Re: AMBER: tru64 alpha from Robert Duke on 2003-10-16 (Amber Archive Oct 2003)

From: Robert Duke <rduke.email.unc.edu>
Date: Thu, 16 Oct 2003 21:18:41 -0400

Mu -
A lot depends on the nature of the interconnect and its load. If it is
something like gigabit ethernet, it could be slow, but at 8 nodes without
other significant load on the interconnect, I see something like 85% scaling
for a larger problem (91K atoms), and something like 82% scaling for a
smaller problem (23.5K atoms), both constant pressure, which is the worst
case. Almost everything else scales in this range or better. Lemieux at
psc scaled at 83% on 8 processors for the large problem (quadrics
interconnect, but under load from the other 2,992 processors I wasn't using;
the blade gigabit ethernet results are done standalone; otherwise they are
not particularly reproducible). In the mdout does it indicate that the CIT
code paths are being used (vs. the slower sander code paths). Perhaps there
are mpich config problems? Significant changes to the machine file? Perhaps
there is a huge load on the interconnect from other sources?

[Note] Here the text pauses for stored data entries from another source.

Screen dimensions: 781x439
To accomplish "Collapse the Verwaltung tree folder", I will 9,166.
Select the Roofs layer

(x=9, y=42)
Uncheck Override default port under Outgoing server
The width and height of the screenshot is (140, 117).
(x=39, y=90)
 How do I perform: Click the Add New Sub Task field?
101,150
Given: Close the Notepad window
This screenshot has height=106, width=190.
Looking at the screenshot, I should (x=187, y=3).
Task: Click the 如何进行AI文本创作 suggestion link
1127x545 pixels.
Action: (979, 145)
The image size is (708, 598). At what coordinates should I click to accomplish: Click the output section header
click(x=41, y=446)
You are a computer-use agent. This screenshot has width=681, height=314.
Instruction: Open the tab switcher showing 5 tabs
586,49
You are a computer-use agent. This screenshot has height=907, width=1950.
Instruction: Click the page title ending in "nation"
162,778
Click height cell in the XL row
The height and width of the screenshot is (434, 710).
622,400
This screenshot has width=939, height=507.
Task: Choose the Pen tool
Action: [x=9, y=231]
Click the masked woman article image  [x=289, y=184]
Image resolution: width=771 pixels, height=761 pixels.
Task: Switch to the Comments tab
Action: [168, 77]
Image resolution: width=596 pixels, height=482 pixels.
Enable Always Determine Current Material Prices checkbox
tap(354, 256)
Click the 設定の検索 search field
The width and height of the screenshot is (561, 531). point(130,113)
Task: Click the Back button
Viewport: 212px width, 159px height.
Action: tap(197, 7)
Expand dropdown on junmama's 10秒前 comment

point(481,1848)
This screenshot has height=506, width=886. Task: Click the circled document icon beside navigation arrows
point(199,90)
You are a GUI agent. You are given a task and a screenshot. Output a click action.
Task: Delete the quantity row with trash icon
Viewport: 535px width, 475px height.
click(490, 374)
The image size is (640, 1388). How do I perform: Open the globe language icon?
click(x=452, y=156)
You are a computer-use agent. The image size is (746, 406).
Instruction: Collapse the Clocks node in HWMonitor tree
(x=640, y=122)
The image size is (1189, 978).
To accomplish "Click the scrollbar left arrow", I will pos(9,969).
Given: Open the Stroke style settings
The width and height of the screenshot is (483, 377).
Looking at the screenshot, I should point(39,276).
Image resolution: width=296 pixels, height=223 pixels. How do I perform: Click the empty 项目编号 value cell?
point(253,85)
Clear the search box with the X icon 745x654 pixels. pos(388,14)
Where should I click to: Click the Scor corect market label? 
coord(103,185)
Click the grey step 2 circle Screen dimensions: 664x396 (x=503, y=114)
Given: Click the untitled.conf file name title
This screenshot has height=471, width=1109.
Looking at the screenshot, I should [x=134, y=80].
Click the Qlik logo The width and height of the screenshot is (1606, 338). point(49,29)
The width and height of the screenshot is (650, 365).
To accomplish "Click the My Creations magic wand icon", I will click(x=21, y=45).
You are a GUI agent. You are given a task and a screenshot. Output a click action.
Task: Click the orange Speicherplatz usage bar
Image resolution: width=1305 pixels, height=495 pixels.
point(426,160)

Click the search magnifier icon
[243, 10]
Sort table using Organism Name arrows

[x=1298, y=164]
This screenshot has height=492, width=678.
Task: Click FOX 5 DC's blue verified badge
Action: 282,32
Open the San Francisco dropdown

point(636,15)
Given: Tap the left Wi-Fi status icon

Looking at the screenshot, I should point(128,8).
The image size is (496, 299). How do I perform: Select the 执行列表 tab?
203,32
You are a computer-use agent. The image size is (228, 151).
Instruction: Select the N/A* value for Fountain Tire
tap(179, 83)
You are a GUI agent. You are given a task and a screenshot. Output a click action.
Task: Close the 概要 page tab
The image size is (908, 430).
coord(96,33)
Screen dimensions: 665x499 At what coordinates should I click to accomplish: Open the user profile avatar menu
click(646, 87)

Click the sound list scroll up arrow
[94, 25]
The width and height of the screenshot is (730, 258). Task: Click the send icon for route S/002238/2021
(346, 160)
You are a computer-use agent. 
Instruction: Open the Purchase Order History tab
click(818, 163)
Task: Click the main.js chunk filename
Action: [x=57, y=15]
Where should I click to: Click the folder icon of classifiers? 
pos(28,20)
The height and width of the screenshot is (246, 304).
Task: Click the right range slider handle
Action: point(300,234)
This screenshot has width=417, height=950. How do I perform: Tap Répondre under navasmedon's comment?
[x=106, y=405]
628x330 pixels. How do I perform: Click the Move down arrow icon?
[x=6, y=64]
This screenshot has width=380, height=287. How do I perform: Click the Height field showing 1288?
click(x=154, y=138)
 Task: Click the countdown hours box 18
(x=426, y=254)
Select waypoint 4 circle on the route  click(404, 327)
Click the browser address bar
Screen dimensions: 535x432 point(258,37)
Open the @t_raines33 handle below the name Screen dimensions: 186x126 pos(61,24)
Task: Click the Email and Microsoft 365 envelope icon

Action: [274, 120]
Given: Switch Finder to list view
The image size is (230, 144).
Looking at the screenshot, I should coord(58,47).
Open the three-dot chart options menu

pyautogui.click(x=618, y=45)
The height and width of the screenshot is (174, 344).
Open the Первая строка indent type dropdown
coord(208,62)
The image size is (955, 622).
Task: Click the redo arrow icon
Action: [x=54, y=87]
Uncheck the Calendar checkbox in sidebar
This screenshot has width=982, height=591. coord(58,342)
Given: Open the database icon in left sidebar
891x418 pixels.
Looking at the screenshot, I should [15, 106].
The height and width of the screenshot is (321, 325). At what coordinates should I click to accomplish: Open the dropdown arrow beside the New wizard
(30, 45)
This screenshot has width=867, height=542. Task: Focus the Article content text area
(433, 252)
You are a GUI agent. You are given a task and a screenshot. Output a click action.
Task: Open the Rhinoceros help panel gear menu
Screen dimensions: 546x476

What does
sander 6/7 do? Other parallel software? Given the info at hand, all I can
tell you is that that type of scaling is way worse than what you should get
from a reasonably configured system, correctly built software, and an
interconnect under reasonable loads.
Regards - Bob

----- Original Message -----
From: "Mu Yuguang (Dr)" <YGMu.ntu.edu.sg>
To: <amber.scripps.edu>
Sent: Thursday, October 16, 2003 8:40 PM
Subject: RE: AMBER: tru64 alpha

> Thanks David, Bill and Rob for your helpful reply.
> Now I try to complie PMEMD with little changed machine file, using
> mpif90 and mpicc, and then submit with corresponding mpirun.
> It works well in one node with 4 cpus with scaling up to 92%, but the
> scaling drops to 25% using 2 nodes with 8 cpus.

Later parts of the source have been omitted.